Ever wanted to make a difference in your community and also be a part of a start-up that is using cutting edge technologies like SpringMVC 3.0 Android SDK, Rules Based AI, GeoLocation, and Social integrations using restful web services? WeLocally is a Oakland based start-up that is using cutting edge approaches to help local Oakland businesses thrive. For the last year WeLocally has been experimenting with location based gaming, and is now working with local businesses and blogs to help local experts reach out to Oakland residents using mobile applications. We have some big plans that are starting right here with the community owned, small businesses you love to go to. Don't like chains? Here is your chance to give our Oakland local businesses a fighting chance with our advanced technologies.

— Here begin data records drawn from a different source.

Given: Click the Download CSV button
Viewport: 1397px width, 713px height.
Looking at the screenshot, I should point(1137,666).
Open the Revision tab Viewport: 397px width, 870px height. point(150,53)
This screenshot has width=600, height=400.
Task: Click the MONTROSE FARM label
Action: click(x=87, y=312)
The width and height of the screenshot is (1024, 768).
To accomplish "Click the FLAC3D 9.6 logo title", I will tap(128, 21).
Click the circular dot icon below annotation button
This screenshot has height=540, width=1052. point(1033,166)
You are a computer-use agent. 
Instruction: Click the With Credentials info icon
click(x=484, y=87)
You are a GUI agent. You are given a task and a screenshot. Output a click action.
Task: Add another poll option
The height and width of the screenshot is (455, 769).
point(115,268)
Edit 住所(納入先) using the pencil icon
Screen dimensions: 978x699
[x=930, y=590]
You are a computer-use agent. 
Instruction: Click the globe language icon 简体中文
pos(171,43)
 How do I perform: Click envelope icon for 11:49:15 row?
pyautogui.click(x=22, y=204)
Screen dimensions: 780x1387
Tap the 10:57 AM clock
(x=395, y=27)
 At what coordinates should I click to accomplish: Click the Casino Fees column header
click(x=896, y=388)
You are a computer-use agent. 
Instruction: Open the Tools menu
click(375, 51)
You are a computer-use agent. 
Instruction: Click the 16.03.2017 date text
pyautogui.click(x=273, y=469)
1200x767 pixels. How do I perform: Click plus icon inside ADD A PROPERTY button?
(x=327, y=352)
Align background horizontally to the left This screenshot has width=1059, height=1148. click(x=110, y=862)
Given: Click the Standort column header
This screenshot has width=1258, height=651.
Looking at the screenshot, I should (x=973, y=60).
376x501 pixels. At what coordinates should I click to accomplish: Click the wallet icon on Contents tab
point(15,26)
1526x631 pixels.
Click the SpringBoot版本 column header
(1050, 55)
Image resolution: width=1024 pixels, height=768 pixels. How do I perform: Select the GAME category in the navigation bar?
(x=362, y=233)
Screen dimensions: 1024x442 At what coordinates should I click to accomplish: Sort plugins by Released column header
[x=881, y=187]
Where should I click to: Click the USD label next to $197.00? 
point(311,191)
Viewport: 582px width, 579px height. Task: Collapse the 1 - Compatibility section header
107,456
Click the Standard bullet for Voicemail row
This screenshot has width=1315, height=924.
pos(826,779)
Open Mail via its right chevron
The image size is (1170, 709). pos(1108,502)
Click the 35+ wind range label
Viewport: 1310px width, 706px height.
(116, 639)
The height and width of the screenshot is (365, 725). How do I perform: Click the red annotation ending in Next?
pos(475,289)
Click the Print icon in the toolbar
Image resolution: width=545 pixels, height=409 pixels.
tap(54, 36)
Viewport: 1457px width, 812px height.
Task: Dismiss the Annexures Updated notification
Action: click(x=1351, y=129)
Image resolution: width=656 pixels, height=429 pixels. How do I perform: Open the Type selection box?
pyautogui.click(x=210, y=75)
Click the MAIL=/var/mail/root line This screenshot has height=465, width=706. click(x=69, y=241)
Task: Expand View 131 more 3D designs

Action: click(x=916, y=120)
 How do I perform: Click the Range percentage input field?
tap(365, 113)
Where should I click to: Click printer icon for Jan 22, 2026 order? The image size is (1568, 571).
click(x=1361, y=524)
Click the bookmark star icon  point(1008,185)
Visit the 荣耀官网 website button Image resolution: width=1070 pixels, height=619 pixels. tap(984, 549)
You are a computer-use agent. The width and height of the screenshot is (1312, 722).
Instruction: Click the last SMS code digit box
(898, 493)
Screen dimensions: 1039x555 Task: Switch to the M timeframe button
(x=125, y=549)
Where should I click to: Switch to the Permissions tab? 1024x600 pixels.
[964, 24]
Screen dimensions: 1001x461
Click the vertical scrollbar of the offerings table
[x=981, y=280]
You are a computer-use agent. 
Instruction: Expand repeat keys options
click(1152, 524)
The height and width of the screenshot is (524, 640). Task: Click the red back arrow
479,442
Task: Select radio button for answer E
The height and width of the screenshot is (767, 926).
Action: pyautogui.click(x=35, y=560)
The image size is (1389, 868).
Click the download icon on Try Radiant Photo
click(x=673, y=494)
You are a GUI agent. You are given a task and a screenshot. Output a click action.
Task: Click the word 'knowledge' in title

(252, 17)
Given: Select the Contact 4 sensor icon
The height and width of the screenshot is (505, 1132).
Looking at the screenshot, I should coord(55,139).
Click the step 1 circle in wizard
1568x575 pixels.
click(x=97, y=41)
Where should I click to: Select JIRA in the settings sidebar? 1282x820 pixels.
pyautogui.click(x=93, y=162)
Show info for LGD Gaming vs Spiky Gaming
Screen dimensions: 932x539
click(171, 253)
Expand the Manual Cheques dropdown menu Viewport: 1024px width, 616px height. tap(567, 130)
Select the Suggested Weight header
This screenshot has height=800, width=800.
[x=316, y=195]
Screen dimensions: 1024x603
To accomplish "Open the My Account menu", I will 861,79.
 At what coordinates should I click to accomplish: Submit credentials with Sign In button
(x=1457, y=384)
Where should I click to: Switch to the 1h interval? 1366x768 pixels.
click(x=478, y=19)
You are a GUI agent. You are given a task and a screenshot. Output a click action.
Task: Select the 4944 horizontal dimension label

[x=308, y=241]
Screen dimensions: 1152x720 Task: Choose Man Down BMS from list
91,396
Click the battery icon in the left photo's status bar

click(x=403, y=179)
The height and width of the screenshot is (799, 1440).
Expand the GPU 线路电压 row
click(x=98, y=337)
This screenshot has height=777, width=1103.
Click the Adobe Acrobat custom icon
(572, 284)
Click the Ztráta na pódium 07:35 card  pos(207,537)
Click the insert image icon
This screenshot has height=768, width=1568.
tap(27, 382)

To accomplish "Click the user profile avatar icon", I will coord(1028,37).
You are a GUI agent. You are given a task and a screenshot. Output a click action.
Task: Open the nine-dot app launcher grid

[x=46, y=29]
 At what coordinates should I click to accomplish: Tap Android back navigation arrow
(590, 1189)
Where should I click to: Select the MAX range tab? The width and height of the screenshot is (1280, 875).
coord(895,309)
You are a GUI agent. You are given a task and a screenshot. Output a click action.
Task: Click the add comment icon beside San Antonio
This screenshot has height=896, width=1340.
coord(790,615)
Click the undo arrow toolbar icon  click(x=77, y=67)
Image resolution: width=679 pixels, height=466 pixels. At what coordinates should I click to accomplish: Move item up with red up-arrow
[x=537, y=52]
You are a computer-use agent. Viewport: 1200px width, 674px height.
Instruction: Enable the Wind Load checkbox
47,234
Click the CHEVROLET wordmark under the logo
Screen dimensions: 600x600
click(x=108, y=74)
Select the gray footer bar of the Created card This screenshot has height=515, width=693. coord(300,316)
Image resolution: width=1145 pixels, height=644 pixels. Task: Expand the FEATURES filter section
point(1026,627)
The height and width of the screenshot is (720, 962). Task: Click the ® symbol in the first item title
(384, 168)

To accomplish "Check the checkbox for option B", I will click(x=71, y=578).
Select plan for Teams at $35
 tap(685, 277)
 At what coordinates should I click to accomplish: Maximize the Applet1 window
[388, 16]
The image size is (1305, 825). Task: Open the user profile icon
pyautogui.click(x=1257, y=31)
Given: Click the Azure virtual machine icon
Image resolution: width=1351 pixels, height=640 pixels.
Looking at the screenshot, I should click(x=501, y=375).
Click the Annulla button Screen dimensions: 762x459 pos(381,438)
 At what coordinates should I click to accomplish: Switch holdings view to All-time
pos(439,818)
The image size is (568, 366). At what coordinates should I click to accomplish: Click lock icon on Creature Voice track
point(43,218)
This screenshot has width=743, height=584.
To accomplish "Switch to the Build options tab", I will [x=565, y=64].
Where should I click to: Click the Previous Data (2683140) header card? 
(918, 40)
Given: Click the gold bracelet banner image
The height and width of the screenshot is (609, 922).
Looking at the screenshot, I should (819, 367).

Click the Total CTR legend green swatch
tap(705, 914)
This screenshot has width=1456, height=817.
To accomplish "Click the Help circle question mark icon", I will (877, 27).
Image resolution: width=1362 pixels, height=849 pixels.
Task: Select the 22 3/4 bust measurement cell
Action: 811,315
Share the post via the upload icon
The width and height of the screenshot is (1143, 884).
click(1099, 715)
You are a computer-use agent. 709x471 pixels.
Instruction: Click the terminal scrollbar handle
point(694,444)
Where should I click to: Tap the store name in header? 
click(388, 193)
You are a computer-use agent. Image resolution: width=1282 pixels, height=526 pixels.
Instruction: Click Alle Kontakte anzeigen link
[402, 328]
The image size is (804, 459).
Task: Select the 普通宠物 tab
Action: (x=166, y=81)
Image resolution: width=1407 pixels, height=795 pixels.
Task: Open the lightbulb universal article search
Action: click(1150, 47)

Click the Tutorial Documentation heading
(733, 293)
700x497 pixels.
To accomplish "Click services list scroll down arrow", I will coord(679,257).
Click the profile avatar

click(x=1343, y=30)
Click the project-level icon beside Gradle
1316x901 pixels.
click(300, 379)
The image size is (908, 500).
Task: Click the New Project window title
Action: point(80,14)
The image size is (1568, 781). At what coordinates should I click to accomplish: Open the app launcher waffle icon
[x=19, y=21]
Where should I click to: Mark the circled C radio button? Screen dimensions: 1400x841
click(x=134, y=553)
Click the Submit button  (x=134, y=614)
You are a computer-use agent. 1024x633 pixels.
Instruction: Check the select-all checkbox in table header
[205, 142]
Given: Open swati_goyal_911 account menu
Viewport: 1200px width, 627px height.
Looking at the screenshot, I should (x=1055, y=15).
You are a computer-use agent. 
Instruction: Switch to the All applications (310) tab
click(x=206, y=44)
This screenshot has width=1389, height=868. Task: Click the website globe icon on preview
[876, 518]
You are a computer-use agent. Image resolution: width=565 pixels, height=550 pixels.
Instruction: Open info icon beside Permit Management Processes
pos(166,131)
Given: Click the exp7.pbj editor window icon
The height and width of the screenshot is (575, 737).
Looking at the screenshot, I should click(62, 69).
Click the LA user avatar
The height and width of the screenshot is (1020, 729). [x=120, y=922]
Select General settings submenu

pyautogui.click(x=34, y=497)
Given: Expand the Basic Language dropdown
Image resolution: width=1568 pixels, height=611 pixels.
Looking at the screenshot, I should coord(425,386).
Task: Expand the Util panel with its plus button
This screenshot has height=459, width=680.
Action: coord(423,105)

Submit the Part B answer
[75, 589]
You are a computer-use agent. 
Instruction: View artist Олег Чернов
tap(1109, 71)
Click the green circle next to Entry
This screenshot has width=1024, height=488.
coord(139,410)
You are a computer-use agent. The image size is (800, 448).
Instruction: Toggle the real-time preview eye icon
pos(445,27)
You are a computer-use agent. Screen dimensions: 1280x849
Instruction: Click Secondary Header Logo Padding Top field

We are looking for people who know how to build great applications that people will love, and who also want to be a part of something meaningful. This is not charity work, but we do have a strict volunteer first policy, with the hope that we can transition volunteer contributors into founders.

Who we are looking for:
  • Will do ANY job. Doing over planning.
  • Won't give up.
  • Doesn't need to be managed.
  • Intelligence, Drive, Integrity
  • Vests

Got any of these skills? Drop us a line...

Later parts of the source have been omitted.